:: ВЫБРАННЫЙ ФРАГМЕНТ

При этом он предостерегал от чрезмерной идеализации поэтической функции и ее абсолютной привязки к поэзии:
Следует лишь не упускать из виду, что, приобретая функцию поэтическую, слово тем самым не теряет остальных своих функций, в том числе и коммуникативной; последние лишь обрастают новым конструктивным моментом [1990: 28].
Именно эта мысль была пронесена сквозь многие десятилетия, будучи снова подхвачена соратником Винокура по МЛК Р. О. Якобсоном в статье «Лингвистика и поэтика». Статья эта комментировалась нами в параграфе 3 предыдущей главы; здесь мы выделим моменты ее, касающиеся коммуникативности художественного (поэтического) дискурса, релевантные для лингвоэстетической теории.
Р. О. Якобсон, как и в своих ранних статьях, в этом тексте защищает обособленный статус поэтического языка и художественного объекта. Любопытно при этом, что в своем тезисе «поэзия – это особый язык» он ссылается на американского литературоведа, основателя направления New Criticism Дж. Рэнсома. Отталкиваясь от основного, по его мнению, вопроса лингвистической поэтики «Благодаря чему речевое сообщение становится произведением искусства?», он пытается решить две задачи: выделить differentia specifica искусства слова по отношению к другим видам искусства и отделить словесное искусство от прочих типов речевого поведения. Однако решение этих задач видится ему не в анализе собственно эстетических качеств художественного произведения (как поступали до него Шпет, Мукаржовский, Ларин и другие), а в спецификации устройства информационного канала, которым служит художественная коммуникация. Из кибернетики трансферируются термины «код», «сообщение», «канал связи» и т. п. Соответственно, модель коммуникации по Якобсону ставится на техническую основу109. Отсюда и главный вывод ученого, касающийся поэтической коммуникации:
Направленность (Einstellung) на сообщение, как таковое, сосредоточение внимания на сообщении ради него самого – это поэтическая функция языка [Якобсон 1975: 202].
Поэтическая функция, подчеркивает Якобсон, – не единственная функция словесного искусства, но она является доминантной и определяющей. В иных разновидностях коммуникации может также проявляться поэтическая функция, но только как дополнительная по отношению к другим. Поэтическая функция языка связывается с художественным дискурсом как субкодом всеобщего кода языка.
Определяя специфику поэтической функции, Якобсон продолжает заимствовать термины из информационных теорий. В частности, из генетики берутся термины «селекция» и «комбинация» в основном постулате о «принципе эквивалентности»: «Поэтическая функция проецирует принцип эквивалентности с оси селекции на ось комбинации» [там же]. Из этого постулата развиваются далее его бинарные оппозиции «сходство – смежность», «метафора – метонимия». Вообще, для якобсоновской теории характерен бинаризм, то есть описание явлений в терминах оппозиций, в отличие, например, от тернарных моделей Пирса, Бюлера, Шпета. Отчасти это влияние бинарных кодов в информатике, отчасти – наследие Ф. де Соссюра. При этом в концепции Якобсона не проясняется, как устроено само сообщение в поэтической функции, как оно связано с отправителем и получателем и как собственно художественная коммуникация работает. К этим вопросам обратились другие ученые, развивающие модель Якобсона. Отметим основные из таких концепций.

::::

[ЗАДАНИЕ]:
Продолжите фрагмент о поэтической функции языка у Якобсона, начав сразу после фразы «Отметим основные из таких концепций».

:: ИСХОДНЫЕ ДАННЫЕ

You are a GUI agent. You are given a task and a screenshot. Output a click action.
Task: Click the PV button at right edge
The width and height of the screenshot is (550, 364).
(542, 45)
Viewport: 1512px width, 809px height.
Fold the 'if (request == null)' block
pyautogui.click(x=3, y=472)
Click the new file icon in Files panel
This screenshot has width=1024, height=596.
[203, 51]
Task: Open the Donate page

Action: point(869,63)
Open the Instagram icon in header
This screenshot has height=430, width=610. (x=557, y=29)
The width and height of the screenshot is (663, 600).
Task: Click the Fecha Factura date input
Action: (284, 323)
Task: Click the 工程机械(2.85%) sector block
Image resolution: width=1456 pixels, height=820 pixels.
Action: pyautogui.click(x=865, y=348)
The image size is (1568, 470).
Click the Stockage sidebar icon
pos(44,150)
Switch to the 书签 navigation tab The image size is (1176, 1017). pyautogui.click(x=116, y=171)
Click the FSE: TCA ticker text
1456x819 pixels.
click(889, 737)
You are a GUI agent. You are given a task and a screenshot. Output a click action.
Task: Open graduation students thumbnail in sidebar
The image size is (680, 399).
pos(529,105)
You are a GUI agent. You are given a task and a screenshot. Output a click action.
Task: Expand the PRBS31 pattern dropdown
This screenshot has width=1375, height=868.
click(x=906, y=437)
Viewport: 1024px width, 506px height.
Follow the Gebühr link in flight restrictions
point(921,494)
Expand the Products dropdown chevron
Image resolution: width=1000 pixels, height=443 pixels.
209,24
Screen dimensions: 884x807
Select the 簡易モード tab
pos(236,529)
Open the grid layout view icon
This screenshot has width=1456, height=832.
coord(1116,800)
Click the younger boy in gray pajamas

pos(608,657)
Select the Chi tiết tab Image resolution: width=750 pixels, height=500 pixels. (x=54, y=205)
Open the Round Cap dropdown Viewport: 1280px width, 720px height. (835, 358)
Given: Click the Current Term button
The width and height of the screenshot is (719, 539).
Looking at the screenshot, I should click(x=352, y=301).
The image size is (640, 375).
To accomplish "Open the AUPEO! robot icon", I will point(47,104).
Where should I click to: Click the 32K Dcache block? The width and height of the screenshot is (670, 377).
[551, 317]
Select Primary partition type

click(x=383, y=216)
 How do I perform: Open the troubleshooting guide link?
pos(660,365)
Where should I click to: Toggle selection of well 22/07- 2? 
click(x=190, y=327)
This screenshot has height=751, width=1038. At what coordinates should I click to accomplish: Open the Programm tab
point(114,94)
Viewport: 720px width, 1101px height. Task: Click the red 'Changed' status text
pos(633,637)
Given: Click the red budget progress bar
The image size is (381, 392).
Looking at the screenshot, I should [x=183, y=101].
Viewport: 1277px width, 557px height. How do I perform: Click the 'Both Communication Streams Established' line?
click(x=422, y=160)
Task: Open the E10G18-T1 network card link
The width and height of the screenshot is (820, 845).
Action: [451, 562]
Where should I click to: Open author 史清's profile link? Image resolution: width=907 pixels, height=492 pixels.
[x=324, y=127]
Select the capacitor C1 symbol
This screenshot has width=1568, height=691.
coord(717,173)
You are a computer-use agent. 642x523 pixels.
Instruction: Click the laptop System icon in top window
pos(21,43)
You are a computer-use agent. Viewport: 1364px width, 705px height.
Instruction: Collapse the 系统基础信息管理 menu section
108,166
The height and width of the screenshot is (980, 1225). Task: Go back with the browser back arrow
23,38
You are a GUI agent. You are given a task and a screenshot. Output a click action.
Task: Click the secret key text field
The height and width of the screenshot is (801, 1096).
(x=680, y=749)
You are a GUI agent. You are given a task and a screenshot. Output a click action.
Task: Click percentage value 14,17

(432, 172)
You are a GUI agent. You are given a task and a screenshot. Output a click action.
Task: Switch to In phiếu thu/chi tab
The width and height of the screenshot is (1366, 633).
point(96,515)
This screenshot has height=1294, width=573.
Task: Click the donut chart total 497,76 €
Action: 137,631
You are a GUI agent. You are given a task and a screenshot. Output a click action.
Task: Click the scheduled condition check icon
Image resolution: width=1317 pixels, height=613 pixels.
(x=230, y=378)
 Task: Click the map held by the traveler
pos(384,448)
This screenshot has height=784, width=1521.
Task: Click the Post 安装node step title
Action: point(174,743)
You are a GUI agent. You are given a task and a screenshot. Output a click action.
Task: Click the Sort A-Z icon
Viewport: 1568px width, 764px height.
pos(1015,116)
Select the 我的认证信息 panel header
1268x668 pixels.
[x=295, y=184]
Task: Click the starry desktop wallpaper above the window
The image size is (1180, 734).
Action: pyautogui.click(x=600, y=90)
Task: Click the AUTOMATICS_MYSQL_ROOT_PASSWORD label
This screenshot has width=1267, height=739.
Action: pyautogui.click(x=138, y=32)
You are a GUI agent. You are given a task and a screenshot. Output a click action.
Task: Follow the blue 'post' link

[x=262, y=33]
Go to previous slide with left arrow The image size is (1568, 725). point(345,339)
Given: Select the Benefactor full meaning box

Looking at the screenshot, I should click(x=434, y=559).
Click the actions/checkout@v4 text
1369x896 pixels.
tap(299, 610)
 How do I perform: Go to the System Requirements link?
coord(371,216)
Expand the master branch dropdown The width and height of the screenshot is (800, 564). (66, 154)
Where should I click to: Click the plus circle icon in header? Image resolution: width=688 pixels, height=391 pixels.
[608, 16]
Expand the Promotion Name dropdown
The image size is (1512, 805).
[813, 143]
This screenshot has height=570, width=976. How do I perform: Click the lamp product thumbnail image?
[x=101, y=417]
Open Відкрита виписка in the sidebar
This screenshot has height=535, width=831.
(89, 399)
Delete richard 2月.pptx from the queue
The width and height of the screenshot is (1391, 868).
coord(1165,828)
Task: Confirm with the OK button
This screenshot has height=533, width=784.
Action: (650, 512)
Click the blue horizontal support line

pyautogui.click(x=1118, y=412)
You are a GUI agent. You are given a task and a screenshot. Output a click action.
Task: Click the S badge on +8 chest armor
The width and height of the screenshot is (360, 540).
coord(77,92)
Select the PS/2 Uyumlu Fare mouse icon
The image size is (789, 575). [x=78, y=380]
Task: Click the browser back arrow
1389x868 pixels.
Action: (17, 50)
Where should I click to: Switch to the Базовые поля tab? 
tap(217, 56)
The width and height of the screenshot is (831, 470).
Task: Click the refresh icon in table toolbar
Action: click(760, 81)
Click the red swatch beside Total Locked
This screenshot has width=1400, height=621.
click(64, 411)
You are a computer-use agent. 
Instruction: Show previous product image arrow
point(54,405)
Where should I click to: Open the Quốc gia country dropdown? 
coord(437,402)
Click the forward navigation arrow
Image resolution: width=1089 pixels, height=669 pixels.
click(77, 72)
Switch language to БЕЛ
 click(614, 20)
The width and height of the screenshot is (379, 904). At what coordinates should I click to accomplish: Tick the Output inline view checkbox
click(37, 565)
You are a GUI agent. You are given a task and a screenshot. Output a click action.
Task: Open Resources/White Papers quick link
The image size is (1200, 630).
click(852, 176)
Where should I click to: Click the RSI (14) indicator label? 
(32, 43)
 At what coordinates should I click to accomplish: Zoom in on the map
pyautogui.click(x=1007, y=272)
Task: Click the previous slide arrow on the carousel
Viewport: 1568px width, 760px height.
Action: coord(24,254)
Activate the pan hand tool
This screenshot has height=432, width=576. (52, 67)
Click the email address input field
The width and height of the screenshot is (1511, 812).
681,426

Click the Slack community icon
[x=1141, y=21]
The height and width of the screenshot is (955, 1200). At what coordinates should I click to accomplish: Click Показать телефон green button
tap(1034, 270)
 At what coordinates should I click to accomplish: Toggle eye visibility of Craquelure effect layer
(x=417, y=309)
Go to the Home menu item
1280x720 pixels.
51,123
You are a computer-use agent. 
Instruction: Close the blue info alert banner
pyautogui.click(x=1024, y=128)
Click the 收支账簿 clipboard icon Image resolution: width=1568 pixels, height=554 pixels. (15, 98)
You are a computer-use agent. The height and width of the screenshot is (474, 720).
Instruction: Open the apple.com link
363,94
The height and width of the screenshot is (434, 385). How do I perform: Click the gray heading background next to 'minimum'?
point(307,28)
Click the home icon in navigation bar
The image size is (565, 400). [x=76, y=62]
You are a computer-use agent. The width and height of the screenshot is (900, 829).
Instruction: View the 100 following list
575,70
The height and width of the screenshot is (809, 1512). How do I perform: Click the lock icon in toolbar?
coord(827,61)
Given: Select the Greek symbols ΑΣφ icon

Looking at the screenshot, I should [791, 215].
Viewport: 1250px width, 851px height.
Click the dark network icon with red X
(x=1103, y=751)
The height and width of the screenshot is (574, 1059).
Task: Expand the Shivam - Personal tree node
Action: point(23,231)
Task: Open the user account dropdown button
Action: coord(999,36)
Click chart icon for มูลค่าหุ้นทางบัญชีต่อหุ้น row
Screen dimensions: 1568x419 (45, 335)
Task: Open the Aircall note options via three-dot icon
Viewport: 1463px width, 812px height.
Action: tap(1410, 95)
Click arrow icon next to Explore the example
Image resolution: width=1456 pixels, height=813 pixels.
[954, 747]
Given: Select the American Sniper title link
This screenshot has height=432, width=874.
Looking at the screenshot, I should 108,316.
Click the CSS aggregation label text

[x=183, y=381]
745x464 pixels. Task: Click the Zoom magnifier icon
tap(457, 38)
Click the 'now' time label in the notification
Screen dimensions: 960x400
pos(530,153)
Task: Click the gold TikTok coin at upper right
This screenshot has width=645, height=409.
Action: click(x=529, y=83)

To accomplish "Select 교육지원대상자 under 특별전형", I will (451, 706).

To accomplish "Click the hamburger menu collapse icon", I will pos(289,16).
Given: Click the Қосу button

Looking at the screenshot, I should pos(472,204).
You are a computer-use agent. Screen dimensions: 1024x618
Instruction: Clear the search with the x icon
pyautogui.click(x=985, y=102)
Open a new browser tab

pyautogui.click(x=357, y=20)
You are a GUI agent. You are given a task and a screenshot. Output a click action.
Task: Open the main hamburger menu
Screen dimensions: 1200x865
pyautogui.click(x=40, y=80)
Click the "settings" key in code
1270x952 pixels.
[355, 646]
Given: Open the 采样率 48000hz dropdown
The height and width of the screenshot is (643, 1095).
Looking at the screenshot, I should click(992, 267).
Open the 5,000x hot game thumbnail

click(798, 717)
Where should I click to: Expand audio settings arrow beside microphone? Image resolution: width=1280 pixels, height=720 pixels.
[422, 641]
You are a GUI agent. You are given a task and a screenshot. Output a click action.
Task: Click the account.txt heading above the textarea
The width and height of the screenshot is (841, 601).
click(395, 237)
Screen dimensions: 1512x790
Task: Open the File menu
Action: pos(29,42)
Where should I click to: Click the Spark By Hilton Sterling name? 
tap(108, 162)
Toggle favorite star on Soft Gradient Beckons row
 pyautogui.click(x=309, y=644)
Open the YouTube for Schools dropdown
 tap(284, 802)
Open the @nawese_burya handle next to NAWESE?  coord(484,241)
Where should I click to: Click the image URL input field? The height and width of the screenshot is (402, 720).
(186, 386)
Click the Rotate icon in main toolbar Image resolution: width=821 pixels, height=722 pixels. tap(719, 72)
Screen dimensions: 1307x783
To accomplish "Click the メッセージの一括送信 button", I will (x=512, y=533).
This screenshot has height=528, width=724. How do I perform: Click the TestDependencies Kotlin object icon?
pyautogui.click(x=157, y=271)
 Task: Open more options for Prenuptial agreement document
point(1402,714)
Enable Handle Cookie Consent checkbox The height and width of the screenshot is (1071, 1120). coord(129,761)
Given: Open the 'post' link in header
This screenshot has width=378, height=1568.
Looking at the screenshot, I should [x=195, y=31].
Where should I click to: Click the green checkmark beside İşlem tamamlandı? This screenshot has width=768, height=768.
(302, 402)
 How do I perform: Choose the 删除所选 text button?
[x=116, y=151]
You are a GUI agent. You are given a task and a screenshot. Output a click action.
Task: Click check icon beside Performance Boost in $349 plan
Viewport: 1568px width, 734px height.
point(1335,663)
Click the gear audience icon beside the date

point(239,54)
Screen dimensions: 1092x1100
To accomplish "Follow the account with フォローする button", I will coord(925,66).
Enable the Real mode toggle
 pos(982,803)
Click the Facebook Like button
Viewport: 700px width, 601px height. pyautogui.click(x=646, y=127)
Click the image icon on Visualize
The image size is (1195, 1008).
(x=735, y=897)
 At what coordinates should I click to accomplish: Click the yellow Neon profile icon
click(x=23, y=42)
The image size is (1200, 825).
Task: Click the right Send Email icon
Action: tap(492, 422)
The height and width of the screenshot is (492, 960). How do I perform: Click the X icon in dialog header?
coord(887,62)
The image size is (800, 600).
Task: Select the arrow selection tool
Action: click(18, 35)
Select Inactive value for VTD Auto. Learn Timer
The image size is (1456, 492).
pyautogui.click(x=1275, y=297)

::::

[РЕЗУЛЬТАТ]:
Модель художественной коммуникации с точки зрения семиотики
Модель Р. О. Якобсона нашла одно из первых применений в семиотике литературы. Ю. М. Лотман, принявший ее как наиболее адекватную коммуникативную модель, уточнил некоторые составляющие этой схемы относительно «литературной коммуникации» и «искусства как коммуникационной системы». В частности, он разграничил синтетический «код отправителя» и аналитический «код получателя»:
Для того чтобы акт художественной коммуникации вообще произошел, необходимо, чтобы код автора и код читателя образовывали пересекающиеся множества структурных элементов, – например, чтобы читателю был понятен естественный язык, на котором написан текст. Непересекающиеся части кода и составляют ту область, которая деформируется, креолизуется или любым другим способом перестраивается при переходе от писателя к читателю [Лотман 1970: http].
Соответственно, если общего кода в принципе существовать не может в силу как минимум многозначности художественного знака, то коммуникация в литературе строится как постоянная динамичная перекодировка эстетического сообщения между отправителем и получателем. Кроме того, сообщение в художественной коммуникации – всегда результат построения индивидуальной модели мира, в отличие от сообщения на обыденном языке, когда говорящие разделяют, как правило (в нормальном общении), одну модель мира на основе повседневного языка:
Сейчас уместно сказать о другом: художественное сообщение создает художественную модель какого-либо конкретного явления – художественный язык моделирует универсум в его наиболее общих категориях, которые, будучи наиболее общим содержанием мира, являются для конкретных вещей и явлений формой существования. Таким образом, изучение художественного языка произведений искусства не только дает нам некую индивидуальную норму эстетического общения, но и воспроизводит модель мира в ее самых общих очертаниях [там же]110.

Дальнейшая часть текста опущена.